Cerebral Hemodynamic Responses to the Sensory Conflict Between Visual and Rotary Vestibular Stimuli: An Analysis With a Multichannel Near-Infrared Spectroscopy (NIRS) System

Sensory conflict among visual, vestibular, and somatosensory information induces vertiginous sensation and postural instability. To elucidate the cognitive mechanisms of the integration between the visual and vestibular cues in humans, we analyzed the cortical hemodynamic responses during sensory conflict between visual and horizontal rotatory vestibular stimulation using a multichannel near-infrared spectroscopy (NIRS) system.
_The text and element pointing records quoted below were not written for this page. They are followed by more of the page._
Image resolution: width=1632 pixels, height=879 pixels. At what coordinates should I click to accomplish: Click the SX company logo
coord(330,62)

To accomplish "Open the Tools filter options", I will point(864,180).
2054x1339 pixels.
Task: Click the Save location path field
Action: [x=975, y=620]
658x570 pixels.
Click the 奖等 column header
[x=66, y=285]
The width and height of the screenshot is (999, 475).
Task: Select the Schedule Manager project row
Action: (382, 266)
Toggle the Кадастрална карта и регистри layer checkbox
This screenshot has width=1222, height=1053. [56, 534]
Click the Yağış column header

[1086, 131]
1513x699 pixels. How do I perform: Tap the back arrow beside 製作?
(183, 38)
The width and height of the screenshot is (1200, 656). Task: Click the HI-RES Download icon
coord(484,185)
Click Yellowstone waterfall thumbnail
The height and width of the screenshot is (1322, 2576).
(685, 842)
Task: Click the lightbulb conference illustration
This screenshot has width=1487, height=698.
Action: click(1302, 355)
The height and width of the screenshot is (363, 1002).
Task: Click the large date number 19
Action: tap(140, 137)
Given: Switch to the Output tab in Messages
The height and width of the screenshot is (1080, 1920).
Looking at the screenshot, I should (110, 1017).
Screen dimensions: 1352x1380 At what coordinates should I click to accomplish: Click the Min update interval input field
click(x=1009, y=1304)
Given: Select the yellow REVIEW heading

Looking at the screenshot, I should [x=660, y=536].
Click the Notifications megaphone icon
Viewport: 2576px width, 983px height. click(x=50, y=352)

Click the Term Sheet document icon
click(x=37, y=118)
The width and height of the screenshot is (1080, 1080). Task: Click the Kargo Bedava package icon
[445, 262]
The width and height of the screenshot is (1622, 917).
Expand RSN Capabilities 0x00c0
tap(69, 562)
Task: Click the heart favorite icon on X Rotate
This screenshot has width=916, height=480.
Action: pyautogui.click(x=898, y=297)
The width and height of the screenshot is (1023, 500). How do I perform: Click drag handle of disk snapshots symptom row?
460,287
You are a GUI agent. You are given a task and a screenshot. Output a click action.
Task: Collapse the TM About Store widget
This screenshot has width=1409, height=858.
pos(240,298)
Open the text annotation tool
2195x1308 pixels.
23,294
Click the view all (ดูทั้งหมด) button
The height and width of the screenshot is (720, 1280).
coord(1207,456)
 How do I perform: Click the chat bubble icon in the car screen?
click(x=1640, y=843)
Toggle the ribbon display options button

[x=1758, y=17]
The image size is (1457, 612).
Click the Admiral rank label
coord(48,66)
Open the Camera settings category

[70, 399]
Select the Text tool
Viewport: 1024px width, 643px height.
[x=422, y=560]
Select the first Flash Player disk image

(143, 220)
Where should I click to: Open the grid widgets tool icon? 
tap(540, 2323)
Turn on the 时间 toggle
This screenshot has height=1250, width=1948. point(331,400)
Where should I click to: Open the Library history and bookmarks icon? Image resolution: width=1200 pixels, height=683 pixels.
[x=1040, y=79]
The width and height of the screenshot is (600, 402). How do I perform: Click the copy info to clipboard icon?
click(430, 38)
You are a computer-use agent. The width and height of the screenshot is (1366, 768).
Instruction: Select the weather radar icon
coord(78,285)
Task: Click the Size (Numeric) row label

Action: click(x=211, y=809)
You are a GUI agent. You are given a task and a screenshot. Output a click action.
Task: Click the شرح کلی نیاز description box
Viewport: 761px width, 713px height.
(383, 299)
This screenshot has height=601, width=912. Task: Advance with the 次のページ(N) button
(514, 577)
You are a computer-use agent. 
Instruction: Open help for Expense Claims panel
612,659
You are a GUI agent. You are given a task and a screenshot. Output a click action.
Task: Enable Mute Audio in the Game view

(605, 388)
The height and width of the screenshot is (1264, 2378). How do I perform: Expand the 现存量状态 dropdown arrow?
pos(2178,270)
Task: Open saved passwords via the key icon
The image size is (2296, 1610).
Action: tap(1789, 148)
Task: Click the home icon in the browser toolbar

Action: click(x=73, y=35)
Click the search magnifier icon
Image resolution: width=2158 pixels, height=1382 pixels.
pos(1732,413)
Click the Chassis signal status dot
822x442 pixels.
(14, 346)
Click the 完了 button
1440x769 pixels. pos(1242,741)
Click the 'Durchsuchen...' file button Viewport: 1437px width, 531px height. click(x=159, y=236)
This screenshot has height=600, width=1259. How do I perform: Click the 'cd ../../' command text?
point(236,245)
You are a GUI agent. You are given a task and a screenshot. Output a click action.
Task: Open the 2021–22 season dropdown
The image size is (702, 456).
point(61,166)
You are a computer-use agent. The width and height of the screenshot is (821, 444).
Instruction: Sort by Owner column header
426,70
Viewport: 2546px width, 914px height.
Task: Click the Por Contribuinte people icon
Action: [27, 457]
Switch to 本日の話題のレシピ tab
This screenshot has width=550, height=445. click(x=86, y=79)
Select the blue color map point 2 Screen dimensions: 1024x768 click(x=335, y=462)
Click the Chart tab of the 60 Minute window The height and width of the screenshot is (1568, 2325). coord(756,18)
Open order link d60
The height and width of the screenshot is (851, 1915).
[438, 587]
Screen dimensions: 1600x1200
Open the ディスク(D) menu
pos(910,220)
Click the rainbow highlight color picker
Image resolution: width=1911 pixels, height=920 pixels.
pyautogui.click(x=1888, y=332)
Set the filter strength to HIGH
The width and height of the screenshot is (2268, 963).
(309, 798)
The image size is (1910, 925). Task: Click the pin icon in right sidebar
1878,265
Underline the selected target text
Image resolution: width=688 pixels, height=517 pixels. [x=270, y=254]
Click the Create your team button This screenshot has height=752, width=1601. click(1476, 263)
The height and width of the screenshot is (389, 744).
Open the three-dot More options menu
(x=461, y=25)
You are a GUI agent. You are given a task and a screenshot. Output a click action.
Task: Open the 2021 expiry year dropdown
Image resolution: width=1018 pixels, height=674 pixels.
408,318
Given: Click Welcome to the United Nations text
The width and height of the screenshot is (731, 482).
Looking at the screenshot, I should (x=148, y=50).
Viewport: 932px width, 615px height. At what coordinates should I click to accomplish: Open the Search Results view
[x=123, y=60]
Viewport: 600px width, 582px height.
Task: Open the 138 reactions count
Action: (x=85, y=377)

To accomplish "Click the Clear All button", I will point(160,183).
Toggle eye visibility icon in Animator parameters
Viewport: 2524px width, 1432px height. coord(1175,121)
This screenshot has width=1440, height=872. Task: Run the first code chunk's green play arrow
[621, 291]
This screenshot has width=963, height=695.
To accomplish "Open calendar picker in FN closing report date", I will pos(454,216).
The subjects sat on a rotatory chair that was accelerated at 3°/s² for 20 s to the right or left, kept rotating at 60°/s for 80 s, and then decelerated at 3°/s² for 20 s. The subjects were instructed to watch white stripes projected on a screen surrounding the chair during the acceleration and deceleration periods. The white stripes moved in two ways; in the "congruent" condition, the stripes moved in the opposite direction of chair rotation at 3°/s² (i.e., natural visual stimulation), whereas in the "incongruent" condition, the stripes moved in the same direction of chair rotation at 3°/s² (i.e., conflicted visual stimulation). The cortical hemodynamic activity was recorded from the bilateral temporoparietal regions. Statistical analyses using NIRS-SPM software indicated that hemodynamic activity increased in the bilateral temporoparietal junctions (TPJs) and human MT+ complex, including the medial temporal (MT) area and medial superior temporal (MST) area in the incongruent condition. Furthermore, the subjective strength of the vertiginous sensation was negatively correlated with hemodynamic activity in the dorsal part of the supramarginal gyrus (SMG) in and around the intraparietal sulcus (IPS). These results suggest that sensory conflict between the visual and vestibular stimuli promotes cortical cognitive processes in the cortical network consisting of the TPJ, the medial temporal gyrus (MTG), and IPS, which might contribute to self-motion perception to maintain a sense of balance or equilibrioception during sensory conflict.